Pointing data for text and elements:
▼▼▼

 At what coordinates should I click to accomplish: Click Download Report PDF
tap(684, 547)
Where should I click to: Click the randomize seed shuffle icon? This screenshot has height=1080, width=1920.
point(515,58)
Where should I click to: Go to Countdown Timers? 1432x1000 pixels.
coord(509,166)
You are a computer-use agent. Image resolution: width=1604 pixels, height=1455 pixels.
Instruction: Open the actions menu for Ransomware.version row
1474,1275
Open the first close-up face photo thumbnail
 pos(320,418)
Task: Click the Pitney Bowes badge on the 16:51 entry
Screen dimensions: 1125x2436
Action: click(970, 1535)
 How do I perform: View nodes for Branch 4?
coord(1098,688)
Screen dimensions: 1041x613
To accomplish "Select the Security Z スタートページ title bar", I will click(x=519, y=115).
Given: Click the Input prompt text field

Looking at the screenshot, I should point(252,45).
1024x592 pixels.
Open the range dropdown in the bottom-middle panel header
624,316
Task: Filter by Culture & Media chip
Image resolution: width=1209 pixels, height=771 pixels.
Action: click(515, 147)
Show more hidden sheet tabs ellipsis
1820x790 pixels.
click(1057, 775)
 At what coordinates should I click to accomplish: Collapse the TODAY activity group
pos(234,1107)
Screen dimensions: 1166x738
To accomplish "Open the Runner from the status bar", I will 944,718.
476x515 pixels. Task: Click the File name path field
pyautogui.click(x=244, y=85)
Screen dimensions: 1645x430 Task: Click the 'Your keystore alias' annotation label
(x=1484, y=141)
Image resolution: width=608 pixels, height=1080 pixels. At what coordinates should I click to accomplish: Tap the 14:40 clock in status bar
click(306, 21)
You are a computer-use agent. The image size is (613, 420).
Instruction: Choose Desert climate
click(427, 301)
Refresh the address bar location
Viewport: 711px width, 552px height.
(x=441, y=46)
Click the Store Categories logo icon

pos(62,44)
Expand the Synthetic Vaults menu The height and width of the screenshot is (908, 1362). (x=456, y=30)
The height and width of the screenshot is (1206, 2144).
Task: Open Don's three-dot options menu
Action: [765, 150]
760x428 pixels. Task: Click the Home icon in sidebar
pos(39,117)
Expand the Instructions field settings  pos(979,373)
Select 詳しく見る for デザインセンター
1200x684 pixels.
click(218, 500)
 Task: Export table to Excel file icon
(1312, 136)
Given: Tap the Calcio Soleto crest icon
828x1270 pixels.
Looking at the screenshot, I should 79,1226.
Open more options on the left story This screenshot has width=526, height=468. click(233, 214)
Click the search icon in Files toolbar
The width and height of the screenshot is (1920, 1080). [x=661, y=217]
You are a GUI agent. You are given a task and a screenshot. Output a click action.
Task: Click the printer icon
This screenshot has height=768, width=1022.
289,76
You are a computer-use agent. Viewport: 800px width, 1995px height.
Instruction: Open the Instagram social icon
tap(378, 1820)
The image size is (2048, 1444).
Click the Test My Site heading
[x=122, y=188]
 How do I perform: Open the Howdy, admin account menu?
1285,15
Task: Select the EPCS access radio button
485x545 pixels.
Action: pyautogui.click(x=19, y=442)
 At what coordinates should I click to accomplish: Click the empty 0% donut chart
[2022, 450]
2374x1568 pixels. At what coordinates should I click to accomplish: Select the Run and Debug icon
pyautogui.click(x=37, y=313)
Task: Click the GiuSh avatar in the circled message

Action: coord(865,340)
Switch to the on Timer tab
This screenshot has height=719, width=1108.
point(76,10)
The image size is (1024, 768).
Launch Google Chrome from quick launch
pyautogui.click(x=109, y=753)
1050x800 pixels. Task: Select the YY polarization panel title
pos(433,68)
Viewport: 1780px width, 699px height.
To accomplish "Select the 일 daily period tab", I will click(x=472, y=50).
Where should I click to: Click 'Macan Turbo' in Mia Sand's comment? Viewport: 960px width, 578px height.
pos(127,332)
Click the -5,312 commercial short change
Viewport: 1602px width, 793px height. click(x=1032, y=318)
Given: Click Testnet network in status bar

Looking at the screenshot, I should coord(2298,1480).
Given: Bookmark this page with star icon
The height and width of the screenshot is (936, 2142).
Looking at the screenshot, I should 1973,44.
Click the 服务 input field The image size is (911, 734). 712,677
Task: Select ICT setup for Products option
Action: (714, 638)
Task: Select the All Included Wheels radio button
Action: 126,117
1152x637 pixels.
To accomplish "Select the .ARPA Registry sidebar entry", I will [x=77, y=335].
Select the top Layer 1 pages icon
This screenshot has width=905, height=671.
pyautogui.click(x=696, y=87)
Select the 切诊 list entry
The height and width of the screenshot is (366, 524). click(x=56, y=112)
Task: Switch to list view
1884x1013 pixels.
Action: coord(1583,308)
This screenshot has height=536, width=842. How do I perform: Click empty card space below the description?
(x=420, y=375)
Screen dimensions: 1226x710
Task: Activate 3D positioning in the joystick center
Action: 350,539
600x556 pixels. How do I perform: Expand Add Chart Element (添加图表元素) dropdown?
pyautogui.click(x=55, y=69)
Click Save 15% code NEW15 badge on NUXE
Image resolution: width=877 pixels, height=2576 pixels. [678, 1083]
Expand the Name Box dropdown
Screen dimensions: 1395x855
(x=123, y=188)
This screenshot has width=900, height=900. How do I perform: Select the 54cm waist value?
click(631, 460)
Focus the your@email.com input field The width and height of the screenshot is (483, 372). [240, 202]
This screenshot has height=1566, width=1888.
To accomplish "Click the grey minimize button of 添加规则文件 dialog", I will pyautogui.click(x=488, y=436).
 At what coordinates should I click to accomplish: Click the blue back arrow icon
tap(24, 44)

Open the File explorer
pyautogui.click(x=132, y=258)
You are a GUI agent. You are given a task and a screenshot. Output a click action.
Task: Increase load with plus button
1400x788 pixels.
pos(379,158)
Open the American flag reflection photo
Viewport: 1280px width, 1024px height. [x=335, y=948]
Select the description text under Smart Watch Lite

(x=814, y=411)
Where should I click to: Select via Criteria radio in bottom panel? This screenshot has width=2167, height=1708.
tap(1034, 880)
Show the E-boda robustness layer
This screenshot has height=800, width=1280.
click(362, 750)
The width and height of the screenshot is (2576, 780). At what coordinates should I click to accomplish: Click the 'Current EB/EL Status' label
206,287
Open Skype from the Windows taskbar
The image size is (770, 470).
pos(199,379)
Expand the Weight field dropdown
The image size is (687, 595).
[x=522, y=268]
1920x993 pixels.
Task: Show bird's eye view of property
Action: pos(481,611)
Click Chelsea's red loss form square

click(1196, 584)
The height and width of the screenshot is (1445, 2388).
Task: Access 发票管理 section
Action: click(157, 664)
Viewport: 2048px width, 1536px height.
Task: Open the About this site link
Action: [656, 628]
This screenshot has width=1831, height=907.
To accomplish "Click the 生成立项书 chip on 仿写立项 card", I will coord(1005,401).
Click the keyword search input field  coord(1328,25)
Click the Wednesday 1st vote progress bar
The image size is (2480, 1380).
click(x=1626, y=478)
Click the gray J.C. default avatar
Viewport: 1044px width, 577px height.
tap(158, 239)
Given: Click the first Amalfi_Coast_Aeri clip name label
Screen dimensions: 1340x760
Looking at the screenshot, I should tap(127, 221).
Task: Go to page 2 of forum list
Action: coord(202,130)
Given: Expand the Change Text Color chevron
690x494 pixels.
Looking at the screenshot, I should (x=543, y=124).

▲▲▲

Task statement: Reproduce all of the lines in the data above without any changes.

Answer for the task:
 At what coordinates should I click to accomplish: Click Download Report PDF
tap(684, 547)
Where should I click to: Click the randomize seed shuffle icon? This screenshot has height=1080, width=1920.
point(515,58)
Where should I click to: Go to Countdown Timers? 1432x1000 pixels.
coord(509,166)
You are a computer-use agent. Image resolution: width=1604 pixels, height=1455 pixels.
Instruction: Open the actions menu for Ransomware.version row
1474,1275
Open the first close-up face photo thumbnail
 pos(320,418)
Task: Click the Pitney Bowes badge on the 16:51 entry
Screen dimensions: 1125x2436
Action: click(970, 1535)
 How do I perform: View nodes for Branch 4?
coord(1098,688)
Screen dimensions: 1041x613
To accomplish "Select the Security Z スタートページ title bar", I will click(x=519, y=115).
Given: Click the Input prompt text field

Looking at the screenshot, I should point(252,45).
1024x592 pixels.
Open the range dropdown in the bottom-middle panel header
624,316
Task: Filter by Culture & Media chip
Image resolution: width=1209 pixels, height=771 pixels.
Action: click(515, 147)
Show more hidden sheet tabs ellipsis
1820x790 pixels.
click(1057, 775)
 At what coordinates should I click to accomplish: Collapse the TODAY activity group
pos(234,1107)
Screen dimensions: 1166x738
To accomplish "Open the Runner from the status bar", I will 944,718.
476x515 pixels. Task: Click the File name path field
pyautogui.click(x=244, y=85)
Screen dimensions: 1645x430 Task: Click the 'Your keystore alias' annotation label
(x=1484, y=141)
Image resolution: width=608 pixels, height=1080 pixels. At what coordinates should I click to accomplish: Tap the 14:40 clock in status bar
click(306, 21)
You are a computer-use agent. The image size is (613, 420).
Instruction: Choose Desert climate
click(427, 301)
Refresh the address bar location
Viewport: 711px width, 552px height.
(x=441, y=46)
Click the Store Categories logo icon

pos(62,44)
Expand the Synthetic Vaults menu The height and width of the screenshot is (908, 1362). (x=456, y=30)
The height and width of the screenshot is (1206, 2144).
Task: Open Don's three-dot options menu
Action: [765, 150]
760x428 pixels. Task: Click the Home icon in sidebar
pos(39,117)
Expand the Instructions field settings  pos(979,373)
Select 詳しく見る for デザインセンター
1200x684 pixels.
click(218, 500)
 Task: Export table to Excel file icon
(1312, 136)
Given: Tap the Calcio Soleto crest icon
828x1270 pixels.
Looking at the screenshot, I should 79,1226.
Open more options on the left story This screenshot has width=526, height=468. click(233, 214)
Click the search icon in Files toolbar
The width and height of the screenshot is (1920, 1080). [x=661, y=217]
You are a GUI agent. You are given a task and a screenshot. Output a click action.
Task: Click the printer icon
This screenshot has height=768, width=1022.
289,76
You are a computer-use agent. Viewport: 800px width, 1995px height.
Instruction: Open the Instagram social icon
tap(378, 1820)
The image size is (2048, 1444).
Click the Test My Site heading
[x=122, y=188]
 How do I perform: Open the Howdy, admin account menu?
1285,15
Task: Select the EPCS access radio button
485x545 pixels.
Action: pyautogui.click(x=19, y=442)
 At what coordinates should I click to accomplish: Click the empty 0% donut chart
[2022, 450]
2374x1568 pixels. At what coordinates should I click to accomplish: Select the Run and Debug icon
pyautogui.click(x=37, y=313)
Task: Click the GiuSh avatar in the circled message

Action: coord(865,340)
Switch to the on Timer tab
This screenshot has height=719, width=1108.
point(76,10)
The image size is (1024, 768).
Launch Google Chrome from quick launch
pyautogui.click(x=109, y=753)
1050x800 pixels. Task: Select the YY polarization panel title
pos(433,68)
Viewport: 1780px width, 699px height.
To accomplish "Select the 일 daily period tab", I will click(x=472, y=50).
Where should I click to: Click 'Macan Turbo' in Mia Sand's comment? Viewport: 960px width, 578px height.
pos(127,332)
Click the -5,312 commercial short change
Viewport: 1602px width, 793px height. click(x=1032, y=318)
Given: Click Testnet network in status bar

Looking at the screenshot, I should coord(2298,1480).
Given: Bookmark this page with star icon
The height and width of the screenshot is (936, 2142).
Looking at the screenshot, I should 1973,44.
Click the 服务 input field The image size is (911, 734). 712,677
Task: Select ICT setup for Products option
Action: (714, 638)
Task: Select the All Included Wheels radio button
Action: 126,117
1152x637 pixels.
To accomplish "Select the .ARPA Registry sidebar entry", I will [x=77, y=335].
Select the top Layer 1 pages icon
This screenshot has width=905, height=671.
pyautogui.click(x=696, y=87)
Select the 切诊 list entry
The height and width of the screenshot is (366, 524). click(x=56, y=112)
Task: Switch to list view
1884x1013 pixels.
Action: coord(1583,308)
This screenshot has height=536, width=842. How do I perform: Click empty card space below the description?
(x=420, y=375)
Screen dimensions: 1226x710
Task: Activate 3D positioning in the joystick center
Action: 350,539
600x556 pixels. How do I perform: Expand Add Chart Element (添加图表元素) dropdown?
pyautogui.click(x=55, y=69)
Click Save 15% code NEW15 badge on NUXE
Image resolution: width=877 pixels, height=2576 pixels. [678, 1083]
Expand the Name Box dropdown
Screen dimensions: 1395x855
(x=123, y=188)
This screenshot has width=900, height=900. How do I perform: Select the 54cm waist value?
click(631, 460)
Focus the your@email.com input field The width and height of the screenshot is (483, 372). [240, 202]
This screenshot has height=1566, width=1888.
To accomplish "Click the grey minimize button of 添加规则文件 dialog", I will pyautogui.click(x=488, y=436).
 At what coordinates should I click to accomplish: Click the blue back arrow icon
tap(24, 44)

Open the File explorer
pyautogui.click(x=132, y=258)
You are a GUI agent. You are given a task and a screenshot. Output a click action.
Task: Increase load with plus button
1400x788 pixels.
pos(379,158)
Open the American flag reflection photo
Viewport: 1280px width, 1024px height. [x=335, y=948]
Select the description text under Smart Watch Lite

(x=814, y=411)
Where should I click to: Select via Criteria radio in bottom panel? This screenshot has width=2167, height=1708.
tap(1034, 880)
Show the E-boda robustness layer
This screenshot has height=800, width=1280.
click(362, 750)
The width and height of the screenshot is (2576, 780). At what coordinates should I click to accomplish: Click the 'Current EB/EL Status' label
206,287
Open Skype from the Windows taskbar
The image size is (770, 470).
pos(199,379)
Expand the Weight field dropdown
The image size is (687, 595).
[x=522, y=268]
1920x993 pixels.
Task: Show bird's eye view of property
Action: pos(481,611)
Click Chelsea's red loss form square

click(1196, 584)
The height and width of the screenshot is (1445, 2388).
Task: Access 发票管理 section
Action: click(157, 664)
Viewport: 2048px width, 1536px height.
Task: Open the About this site link
Action: [656, 628]
This screenshot has width=1831, height=907.
To accomplish "Click the 生成立项书 chip on 仿写立项 card", I will coord(1005,401).
Click the keyword search input field  coord(1328,25)
Click the Wednesday 1st vote progress bar
The image size is (2480, 1380).
click(x=1626, y=478)
Click the gray J.C. default avatar
Viewport: 1044px width, 577px height.
tap(158, 239)
Given: Click the first Amalfi_Coast_Aeri clip name label
Screen dimensions: 1340x760
Looking at the screenshot, I should tap(127, 221).
Task: Go to page 2 of forum list
Action: coord(202,130)
Given: Expand the Change Text Color chevron
690x494 pixels.
Looking at the screenshot, I should (x=543, y=124).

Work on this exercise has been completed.